Само название “Собачье сердце” взято из трактирного куплета, помещенного в книге А. В. Лейферта “Балаганы” (1922):

“...На второе пирог – / Начинка из лягушачьих ног, /С луком, перцем / Да с собачьим сердцем”. Такое название может быть соотнесено с прошлой жизнью Клима Чугункина, зарабатывавшего на жизнь игрой на балалайке в трактирах (по иронии судьбы, этим же зарабатывал себе на жизнь в эмиграции брат автора С. с. И. А. Булгаков).

С. с. предполагалось инсценировать во МХАТе. 2 марта 1926 г. Булгаков заключил с театром соответствующий договор, который, в связи с цензурным запретом С. с., был расторгнут 19 апреля 1927 г.

В С. с. есть конкретные приметы времени действия – с декабря 1924 г. по март 1925 г. В эпилоге повести говорится о мартовском тумане, от которого страдал головными болями вновь обретший свою собачью ипостась Шарик, а программа московских цирков, которую изучает Преображенский на предмет наличия в них противопоказанных Шарику номеров с котами (“У Соломоновского... четыре каких-то... юссемс и человек мертвой точки... У Никитина... слоны и предел человеческой ловкости”) точно соответствует реальным обстоятельствам начала 1925 г. Именно тогда в 1-м Госцирке на Цветном бульваре, 13 (б. А. Саламонского) и 2-м Госцирке на Б. Садовой, 18 (б. А. Никитина) гастролировали воздушные гимнасты “Четыре Юссемс” и эквилибрист Этон, номер которого назывался “Человек на мертвой точке”. Отметим, что точная временная приуроченность характерна не только для С. с., но и для других булгаковских произведений – повести “Роковые яйца”, пьесы “Блаженство”, романа “Мастер и Маргарита”.

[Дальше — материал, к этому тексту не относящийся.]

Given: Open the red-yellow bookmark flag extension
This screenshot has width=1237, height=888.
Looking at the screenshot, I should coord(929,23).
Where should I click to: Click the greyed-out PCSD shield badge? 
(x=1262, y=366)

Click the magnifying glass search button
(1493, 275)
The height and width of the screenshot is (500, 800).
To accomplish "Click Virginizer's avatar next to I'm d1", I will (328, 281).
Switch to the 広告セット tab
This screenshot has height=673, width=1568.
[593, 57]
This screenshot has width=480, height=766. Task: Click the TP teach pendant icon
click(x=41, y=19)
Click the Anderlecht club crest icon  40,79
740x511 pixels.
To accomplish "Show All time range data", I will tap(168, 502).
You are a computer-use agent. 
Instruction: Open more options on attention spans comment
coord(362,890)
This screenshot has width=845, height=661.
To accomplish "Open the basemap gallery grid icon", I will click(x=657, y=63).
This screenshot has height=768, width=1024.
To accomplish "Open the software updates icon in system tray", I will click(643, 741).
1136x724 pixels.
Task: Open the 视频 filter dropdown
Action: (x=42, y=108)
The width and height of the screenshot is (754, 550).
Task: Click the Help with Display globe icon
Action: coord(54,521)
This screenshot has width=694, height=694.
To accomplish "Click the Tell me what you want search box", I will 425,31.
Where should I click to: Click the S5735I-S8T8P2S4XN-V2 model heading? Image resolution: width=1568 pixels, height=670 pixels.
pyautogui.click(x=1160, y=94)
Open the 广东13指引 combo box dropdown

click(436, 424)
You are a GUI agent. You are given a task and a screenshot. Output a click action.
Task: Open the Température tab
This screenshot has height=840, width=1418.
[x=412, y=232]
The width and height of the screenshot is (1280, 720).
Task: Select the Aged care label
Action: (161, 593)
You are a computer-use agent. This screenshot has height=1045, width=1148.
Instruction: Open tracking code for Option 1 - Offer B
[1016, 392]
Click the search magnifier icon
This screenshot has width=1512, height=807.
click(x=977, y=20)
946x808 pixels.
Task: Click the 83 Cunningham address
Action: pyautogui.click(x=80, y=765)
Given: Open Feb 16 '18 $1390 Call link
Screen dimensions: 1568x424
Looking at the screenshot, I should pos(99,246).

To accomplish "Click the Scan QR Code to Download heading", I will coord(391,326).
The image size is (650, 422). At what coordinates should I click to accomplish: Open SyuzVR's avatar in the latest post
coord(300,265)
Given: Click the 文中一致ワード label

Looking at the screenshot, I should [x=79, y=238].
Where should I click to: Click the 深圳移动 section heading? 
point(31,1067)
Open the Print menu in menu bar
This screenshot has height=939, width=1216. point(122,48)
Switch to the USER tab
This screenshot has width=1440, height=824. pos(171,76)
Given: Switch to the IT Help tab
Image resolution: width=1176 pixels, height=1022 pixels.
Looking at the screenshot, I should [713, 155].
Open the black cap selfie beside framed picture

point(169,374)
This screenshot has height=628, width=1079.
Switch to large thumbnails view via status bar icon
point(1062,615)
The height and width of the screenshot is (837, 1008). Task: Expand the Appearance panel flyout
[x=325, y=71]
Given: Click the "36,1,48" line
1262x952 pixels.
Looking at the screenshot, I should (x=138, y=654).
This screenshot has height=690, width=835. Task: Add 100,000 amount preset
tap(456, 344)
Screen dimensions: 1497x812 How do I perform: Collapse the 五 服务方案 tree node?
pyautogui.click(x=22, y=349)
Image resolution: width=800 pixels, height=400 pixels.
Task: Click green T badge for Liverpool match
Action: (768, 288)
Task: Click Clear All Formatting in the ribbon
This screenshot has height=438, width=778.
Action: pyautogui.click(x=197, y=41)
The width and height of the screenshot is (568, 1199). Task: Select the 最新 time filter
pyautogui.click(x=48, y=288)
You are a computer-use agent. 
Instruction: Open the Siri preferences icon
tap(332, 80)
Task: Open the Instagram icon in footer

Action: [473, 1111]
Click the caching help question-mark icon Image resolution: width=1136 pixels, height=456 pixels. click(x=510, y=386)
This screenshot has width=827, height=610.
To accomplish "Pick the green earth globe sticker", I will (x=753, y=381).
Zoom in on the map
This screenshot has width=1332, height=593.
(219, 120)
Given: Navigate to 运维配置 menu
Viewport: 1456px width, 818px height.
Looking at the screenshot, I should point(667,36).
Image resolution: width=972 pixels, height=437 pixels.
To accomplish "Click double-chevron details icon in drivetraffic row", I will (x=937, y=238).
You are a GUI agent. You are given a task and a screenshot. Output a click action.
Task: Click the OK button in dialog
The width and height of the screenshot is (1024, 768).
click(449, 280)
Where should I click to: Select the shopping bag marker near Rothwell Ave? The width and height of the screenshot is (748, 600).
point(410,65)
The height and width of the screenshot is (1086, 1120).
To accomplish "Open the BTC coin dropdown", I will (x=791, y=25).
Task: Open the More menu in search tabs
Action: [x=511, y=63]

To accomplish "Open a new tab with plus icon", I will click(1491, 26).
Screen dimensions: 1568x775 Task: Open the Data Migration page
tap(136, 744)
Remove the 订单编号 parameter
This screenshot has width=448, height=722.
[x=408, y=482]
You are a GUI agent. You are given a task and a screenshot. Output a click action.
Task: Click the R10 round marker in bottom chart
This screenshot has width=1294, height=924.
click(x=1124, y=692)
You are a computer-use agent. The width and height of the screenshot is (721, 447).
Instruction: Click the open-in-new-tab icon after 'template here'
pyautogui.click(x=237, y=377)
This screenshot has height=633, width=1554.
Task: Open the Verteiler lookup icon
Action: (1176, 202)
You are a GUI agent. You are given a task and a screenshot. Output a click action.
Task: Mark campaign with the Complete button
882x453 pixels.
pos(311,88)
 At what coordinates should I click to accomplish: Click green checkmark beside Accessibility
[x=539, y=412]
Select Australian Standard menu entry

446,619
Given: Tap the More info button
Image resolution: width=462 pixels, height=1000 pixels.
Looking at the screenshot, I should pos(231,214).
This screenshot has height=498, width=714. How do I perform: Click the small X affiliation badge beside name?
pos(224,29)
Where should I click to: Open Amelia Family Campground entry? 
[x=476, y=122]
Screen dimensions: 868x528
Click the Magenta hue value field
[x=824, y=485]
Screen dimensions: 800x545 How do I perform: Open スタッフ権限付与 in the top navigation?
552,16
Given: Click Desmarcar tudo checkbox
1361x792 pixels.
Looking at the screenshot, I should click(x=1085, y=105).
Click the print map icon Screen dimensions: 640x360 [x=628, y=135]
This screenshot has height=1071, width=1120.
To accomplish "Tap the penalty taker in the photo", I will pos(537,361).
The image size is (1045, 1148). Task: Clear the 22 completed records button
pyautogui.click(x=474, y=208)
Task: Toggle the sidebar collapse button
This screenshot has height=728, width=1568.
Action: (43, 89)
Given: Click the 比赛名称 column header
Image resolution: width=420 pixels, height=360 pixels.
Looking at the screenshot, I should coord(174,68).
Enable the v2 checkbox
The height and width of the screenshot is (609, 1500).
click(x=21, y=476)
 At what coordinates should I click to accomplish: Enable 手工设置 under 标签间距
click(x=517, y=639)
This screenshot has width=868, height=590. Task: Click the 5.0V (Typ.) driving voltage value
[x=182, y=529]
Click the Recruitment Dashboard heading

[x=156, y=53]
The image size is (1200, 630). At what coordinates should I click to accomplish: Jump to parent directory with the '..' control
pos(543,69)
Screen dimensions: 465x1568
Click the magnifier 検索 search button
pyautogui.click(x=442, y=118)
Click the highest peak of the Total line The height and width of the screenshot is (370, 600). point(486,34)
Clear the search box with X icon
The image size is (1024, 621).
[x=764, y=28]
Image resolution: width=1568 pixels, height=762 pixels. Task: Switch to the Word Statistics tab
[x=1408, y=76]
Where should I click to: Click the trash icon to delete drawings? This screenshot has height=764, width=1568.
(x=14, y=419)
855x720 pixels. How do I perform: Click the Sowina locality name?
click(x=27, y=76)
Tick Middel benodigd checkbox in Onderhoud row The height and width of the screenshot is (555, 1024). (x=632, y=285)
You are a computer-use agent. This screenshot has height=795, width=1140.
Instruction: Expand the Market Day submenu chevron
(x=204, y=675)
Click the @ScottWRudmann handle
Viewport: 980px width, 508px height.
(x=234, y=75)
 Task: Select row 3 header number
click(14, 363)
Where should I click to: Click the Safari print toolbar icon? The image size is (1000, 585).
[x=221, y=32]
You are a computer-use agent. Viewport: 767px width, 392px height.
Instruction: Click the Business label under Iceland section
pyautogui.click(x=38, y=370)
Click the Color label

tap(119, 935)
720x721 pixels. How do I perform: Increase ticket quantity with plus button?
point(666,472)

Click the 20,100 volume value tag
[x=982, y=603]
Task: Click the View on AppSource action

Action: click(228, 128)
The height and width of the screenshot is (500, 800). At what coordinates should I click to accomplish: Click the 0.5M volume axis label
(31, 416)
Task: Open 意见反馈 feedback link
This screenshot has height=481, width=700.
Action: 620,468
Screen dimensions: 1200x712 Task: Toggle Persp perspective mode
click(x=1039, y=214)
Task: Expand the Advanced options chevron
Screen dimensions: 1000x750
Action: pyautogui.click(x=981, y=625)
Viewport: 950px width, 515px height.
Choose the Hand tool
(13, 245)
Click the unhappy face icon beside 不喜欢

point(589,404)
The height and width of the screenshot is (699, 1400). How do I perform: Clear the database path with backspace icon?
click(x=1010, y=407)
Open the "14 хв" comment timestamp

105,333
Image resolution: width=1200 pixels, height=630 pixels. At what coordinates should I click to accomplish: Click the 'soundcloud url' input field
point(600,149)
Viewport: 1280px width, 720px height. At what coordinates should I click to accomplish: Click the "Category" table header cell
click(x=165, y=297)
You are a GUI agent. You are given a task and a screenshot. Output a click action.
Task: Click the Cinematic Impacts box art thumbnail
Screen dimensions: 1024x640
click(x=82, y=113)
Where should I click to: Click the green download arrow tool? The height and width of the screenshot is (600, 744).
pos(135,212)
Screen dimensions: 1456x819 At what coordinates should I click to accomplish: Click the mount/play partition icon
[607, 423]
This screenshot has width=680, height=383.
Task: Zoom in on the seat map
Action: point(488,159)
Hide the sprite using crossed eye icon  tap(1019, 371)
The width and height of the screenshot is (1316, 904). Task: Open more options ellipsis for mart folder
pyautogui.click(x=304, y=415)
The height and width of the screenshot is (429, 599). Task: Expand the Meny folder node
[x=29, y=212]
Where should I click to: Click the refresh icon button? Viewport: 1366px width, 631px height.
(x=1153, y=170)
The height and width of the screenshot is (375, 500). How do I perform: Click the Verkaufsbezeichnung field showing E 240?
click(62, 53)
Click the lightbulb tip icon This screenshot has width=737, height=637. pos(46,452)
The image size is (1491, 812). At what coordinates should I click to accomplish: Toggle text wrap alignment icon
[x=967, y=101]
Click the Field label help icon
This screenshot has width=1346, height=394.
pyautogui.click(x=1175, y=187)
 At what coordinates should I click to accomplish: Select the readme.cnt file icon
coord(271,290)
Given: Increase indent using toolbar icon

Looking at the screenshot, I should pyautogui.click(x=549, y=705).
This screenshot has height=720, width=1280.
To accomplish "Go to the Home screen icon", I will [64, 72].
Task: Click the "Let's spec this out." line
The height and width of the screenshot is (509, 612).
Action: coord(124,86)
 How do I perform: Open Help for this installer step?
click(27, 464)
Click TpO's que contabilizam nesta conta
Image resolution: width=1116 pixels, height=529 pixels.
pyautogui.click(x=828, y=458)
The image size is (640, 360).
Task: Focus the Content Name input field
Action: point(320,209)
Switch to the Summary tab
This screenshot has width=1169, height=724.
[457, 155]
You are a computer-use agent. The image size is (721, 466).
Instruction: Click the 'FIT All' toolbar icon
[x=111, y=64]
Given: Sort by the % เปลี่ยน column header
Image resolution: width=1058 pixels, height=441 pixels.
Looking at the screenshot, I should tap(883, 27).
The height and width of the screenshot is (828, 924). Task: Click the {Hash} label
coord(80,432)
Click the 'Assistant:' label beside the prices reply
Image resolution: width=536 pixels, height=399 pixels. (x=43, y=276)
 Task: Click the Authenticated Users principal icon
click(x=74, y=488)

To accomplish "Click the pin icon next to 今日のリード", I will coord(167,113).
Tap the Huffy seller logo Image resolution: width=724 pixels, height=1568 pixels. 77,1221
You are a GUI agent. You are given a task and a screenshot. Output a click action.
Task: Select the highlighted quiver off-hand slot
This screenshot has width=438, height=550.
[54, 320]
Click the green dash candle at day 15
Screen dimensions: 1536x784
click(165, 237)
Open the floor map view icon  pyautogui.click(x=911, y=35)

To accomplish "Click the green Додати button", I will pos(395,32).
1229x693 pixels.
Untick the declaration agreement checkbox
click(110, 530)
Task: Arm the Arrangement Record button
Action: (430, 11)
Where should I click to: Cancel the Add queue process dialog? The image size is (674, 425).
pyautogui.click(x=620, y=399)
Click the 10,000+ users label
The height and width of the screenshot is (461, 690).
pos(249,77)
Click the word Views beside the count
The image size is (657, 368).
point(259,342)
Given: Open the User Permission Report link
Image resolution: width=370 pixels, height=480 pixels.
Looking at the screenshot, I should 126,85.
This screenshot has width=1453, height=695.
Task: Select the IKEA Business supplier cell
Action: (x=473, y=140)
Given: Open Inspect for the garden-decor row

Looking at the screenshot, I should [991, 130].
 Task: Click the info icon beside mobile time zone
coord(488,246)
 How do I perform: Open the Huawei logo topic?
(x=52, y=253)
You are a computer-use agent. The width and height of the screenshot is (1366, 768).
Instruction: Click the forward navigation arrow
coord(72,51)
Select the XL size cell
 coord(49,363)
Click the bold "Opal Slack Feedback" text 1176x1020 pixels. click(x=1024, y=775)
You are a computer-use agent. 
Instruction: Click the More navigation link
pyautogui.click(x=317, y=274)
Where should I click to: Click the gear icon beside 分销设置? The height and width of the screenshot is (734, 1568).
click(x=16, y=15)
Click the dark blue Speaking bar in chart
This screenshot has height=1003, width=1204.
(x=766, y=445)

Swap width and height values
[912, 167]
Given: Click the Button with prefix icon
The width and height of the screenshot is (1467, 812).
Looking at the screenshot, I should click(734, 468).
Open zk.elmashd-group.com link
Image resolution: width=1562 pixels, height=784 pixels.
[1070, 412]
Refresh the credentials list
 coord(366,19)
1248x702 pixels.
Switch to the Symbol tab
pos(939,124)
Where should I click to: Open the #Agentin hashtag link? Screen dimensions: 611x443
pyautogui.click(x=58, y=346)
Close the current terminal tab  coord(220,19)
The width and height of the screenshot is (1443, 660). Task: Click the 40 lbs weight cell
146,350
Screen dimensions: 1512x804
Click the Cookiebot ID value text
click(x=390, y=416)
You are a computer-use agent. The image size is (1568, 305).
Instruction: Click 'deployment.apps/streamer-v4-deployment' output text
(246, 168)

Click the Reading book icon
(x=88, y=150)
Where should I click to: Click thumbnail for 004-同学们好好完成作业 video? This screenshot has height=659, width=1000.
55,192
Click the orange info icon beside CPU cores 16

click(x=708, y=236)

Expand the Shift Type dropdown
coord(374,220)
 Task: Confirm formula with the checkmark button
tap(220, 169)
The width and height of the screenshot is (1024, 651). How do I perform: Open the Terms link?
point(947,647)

По некоторым данным, еще при жизни Булгакова С. с. распространялось в самиздате. Анонимная корреспондентка в письме 9 марта 1936 г., когда после публикации критической статьи в “Правде” стало неизбежным снятие со сцены “Кабалы святош”, ободряя Булгакова, сообщала ему, что многое, “что пишется Вами, а м. б. и приписывается, переписывается и передается, так, например, вариант окончания повести “Роковые яйца” и повесть “Собачье сердце””. Также и известный литературовед Разумник Васильевич Иванов-Разумник (Иванов) (1878-1946) в книге мемуарных очерков “Писательские судьбы” (1951) отмечал:

“Спохватившись слишком поздно, цензура решила впредь не пропускать ни единой печатной строчки этого “неуместного сатирика” (так выразился о М. Булгакове некий тип, на цензурной заставе команду имеющий). С тех пор рассказы и повести его запрещались (читал я в рукописи очень остроумную его повесть “Шарик”)...” Здесь под “Шариком” явно имеется в виду С. с.